NEW YORK (Reuters) - Iran can discuss other issues with the United States providing its 2015 nuclear deal with six powers is fully implemented, Iranian President Hassan Rouhani said on Thursday, adding that Tehran’s missile capabilities were not negotiable.
“First, the deal should be fully implemented ... meaning that sanctions should be lifted and America should return to the nuclear deal ... and then other issues can be discussed as well,” Rouhani said.
“We want America to remove its preconditions for talking to Iran, including its ‘maximum pressure’ policy against the Iranian nation” before any talks can be possible, he said at a news conference in New York during the United Nations’ annual gathering of world leaders.
The U.S.-Iranian confrontation has ratcheted up since last year, when U.S. President Donald Trump withdrew from Iran’s 2015 nuclear deal with major powers and reimposed sanctions that have crippled Iran’s economy to force Tehran to renegotiate the pact.
Iran refuses to hold any talks with the United States unless Washington lifts sanctions on Tehran.
In retaliation for Washington’s “maximum pressure” policy, Iran has gradually scaled back its nuclear commitments since May. However, Rouhani said Tehran’s measures were reversible if the European parties to the pact carried out their promises to shield Iran’s economy from U.S. penalties.

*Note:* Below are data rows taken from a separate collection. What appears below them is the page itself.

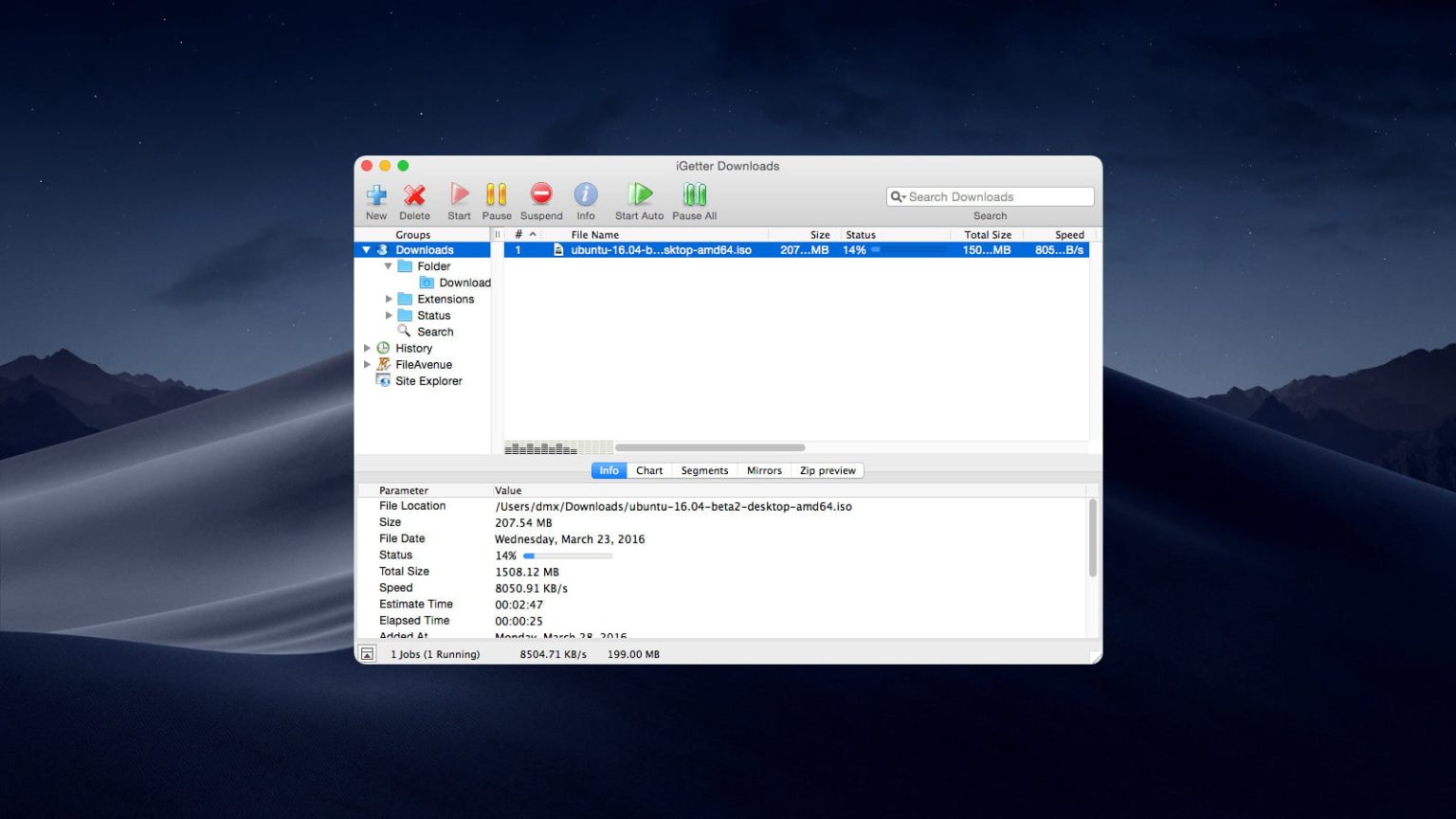The height and width of the screenshot is (819, 1456).
Task: Pause the current download via toolbar icon
Action: point(496,194)
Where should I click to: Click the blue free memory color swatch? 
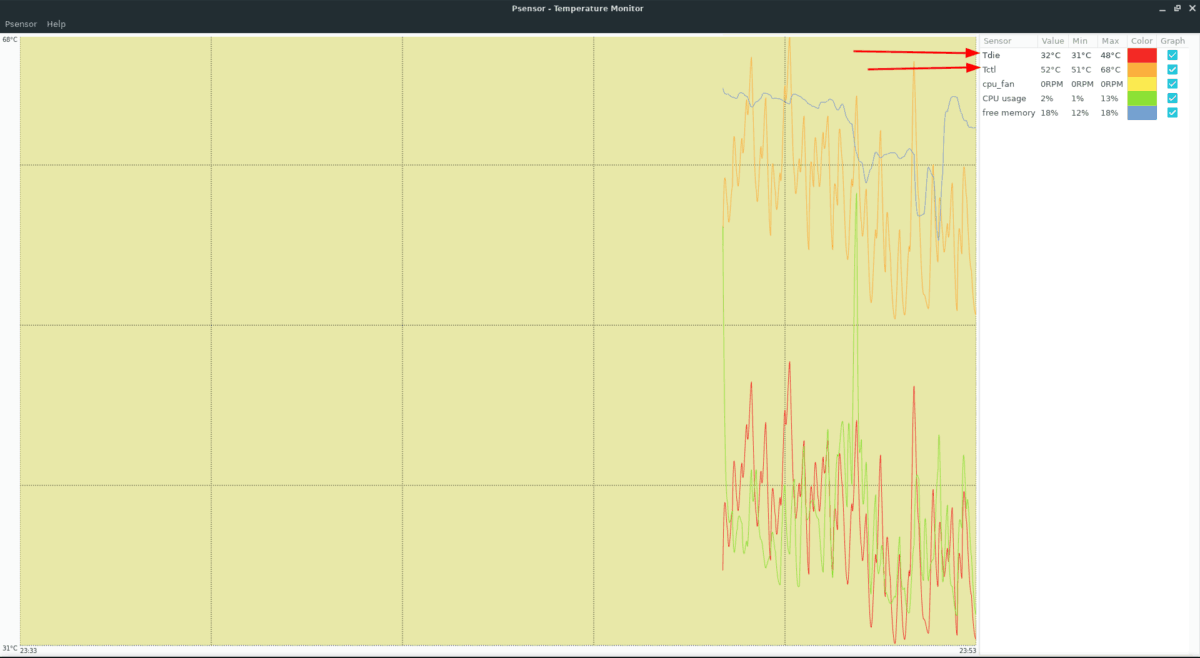pyautogui.click(x=1141, y=112)
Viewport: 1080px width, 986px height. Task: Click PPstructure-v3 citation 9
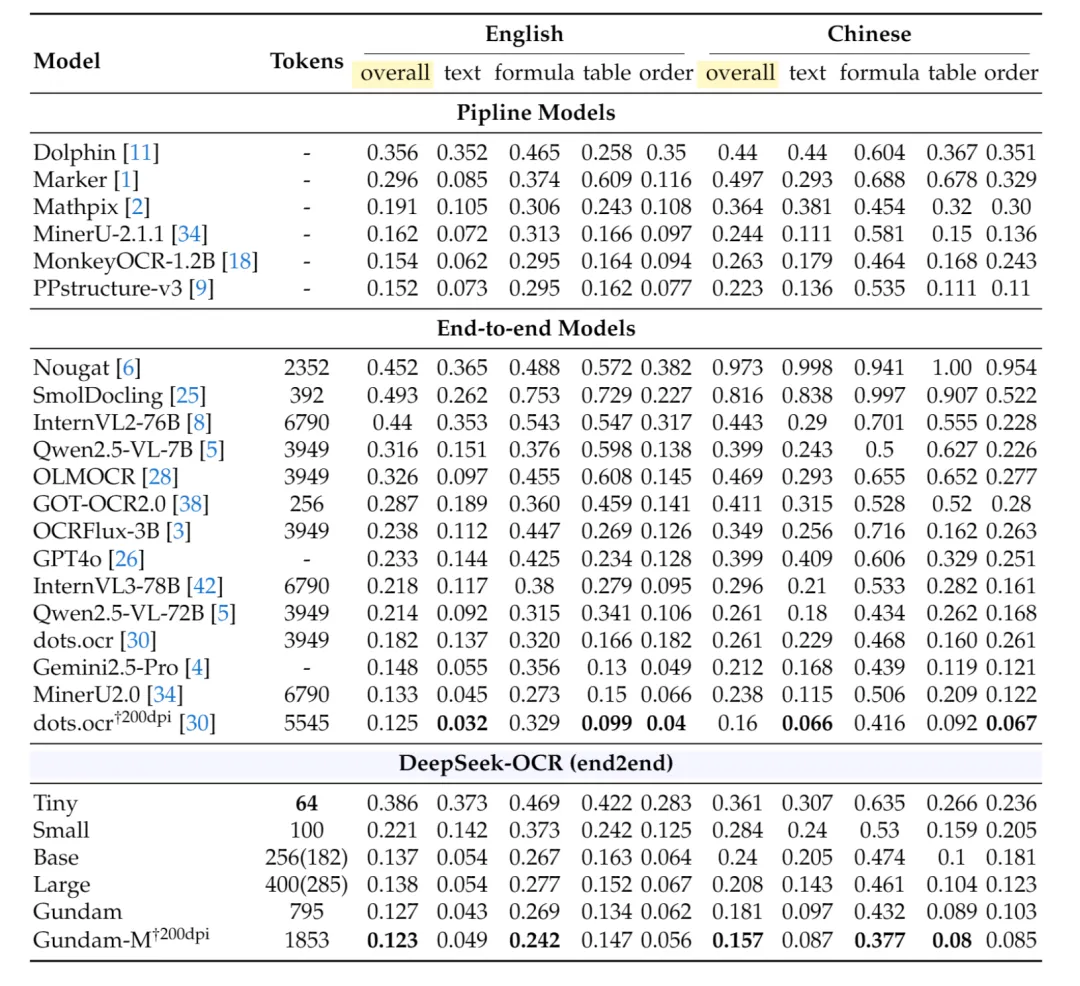click(x=201, y=288)
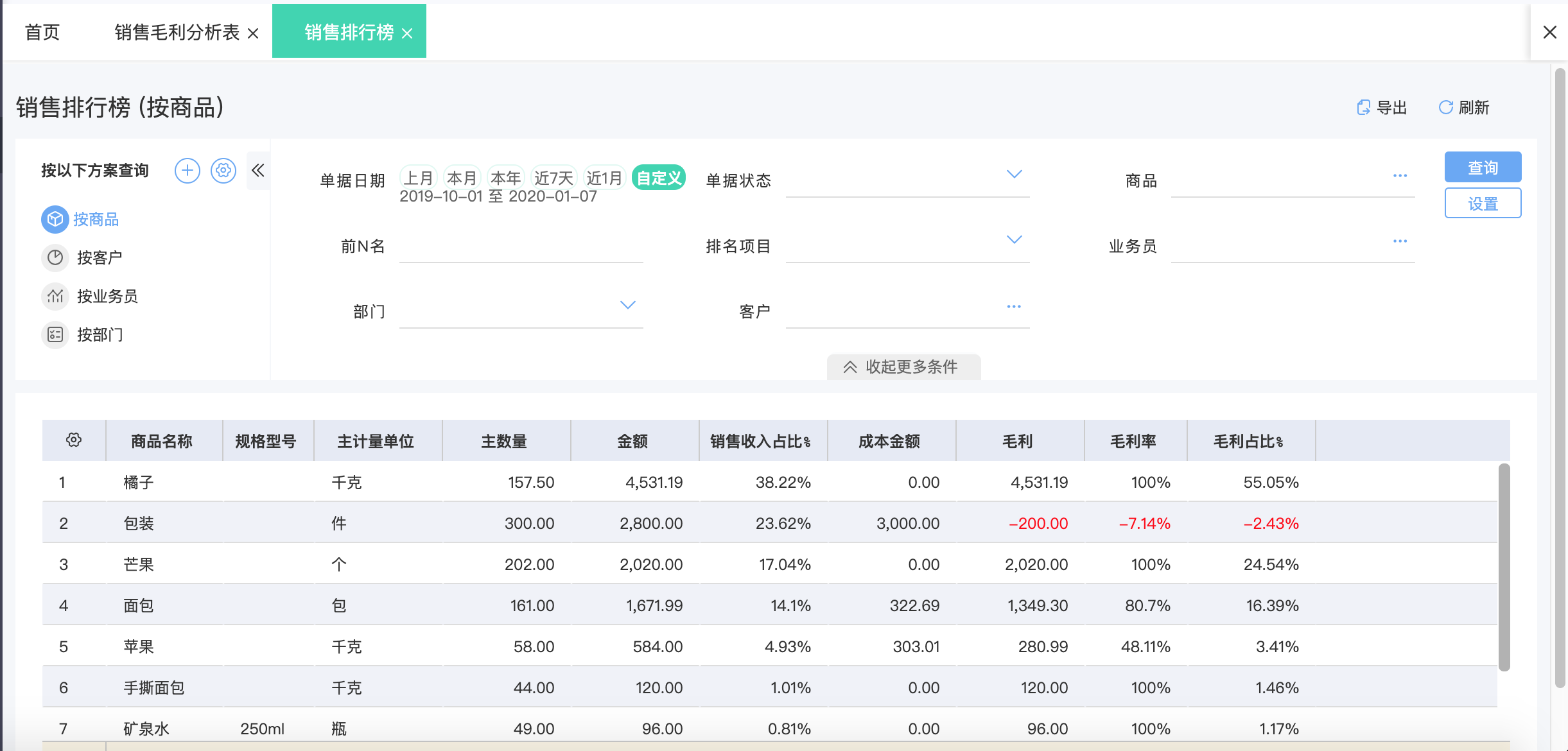Click the 设置 button
1568x751 pixels.
1485,203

“The European parties have proved their inability or lack of determination ... to keep the deal alive in practice. .. They want to save the pact, but they want Iran to pay the cost for it,” said Rouhani.
Trump wants to go beyond the deal to further curb Iran’s nuclear programme, halt its ballistic missile work and end its support for proxy forces in the Middle East.
But Rouhani, stating Iran’s official stance, said Iran’s defensive missile programme was non-negotiable.
The United States, European powers and Saudi Arabia have blamed an attack on Saudi Arabia’s oil facilities on Sept. 14 on Iran, instead of the Yemeni Iran-aligned Houthi group that claimed responsibility.
Iran has distanced itself from the attacks, warning that it was ready for a “full-fledged” war.
“We are innocent and had no involvement in the attack ... therefore we should not provide evidence to prove it. Those who blame Iran should provide evidence,” Rouhani said on Thursday.
U.S. Secretary of State Mike Pompeo said on Wednesday the United States wants a peaceful resolution to tensions with Iran but that rests with Tehran. “In the end, it will be up to the Iranians to make that decision,” Pompeo told a news conference in New York.
Rouhani also touched on the subject of swaps of U.S. and Iranian prisoners, saying his country had in the past held talks with Washington over the issue.
He pointed to the release in June of a Lebanese citizen with U.S. residency who was sentenced to 10 years in prison after being convicted of spying for the United States.
“After his release, Americans thanked us but failed to reciprocate. Therefore, the ball is in the American’s court now,” Rouhani said.
On Wednesday, Trump took steps to bar senior Iranian officials and their immediate family from entering the United States as immigrants or non-immigrants, the White House said in a proclamation.
Rouhani played down the impact of Trump’s move, saying “Iranian officials have no desire to travel to America. We only come here for the U.N. events that should not be banned by America.”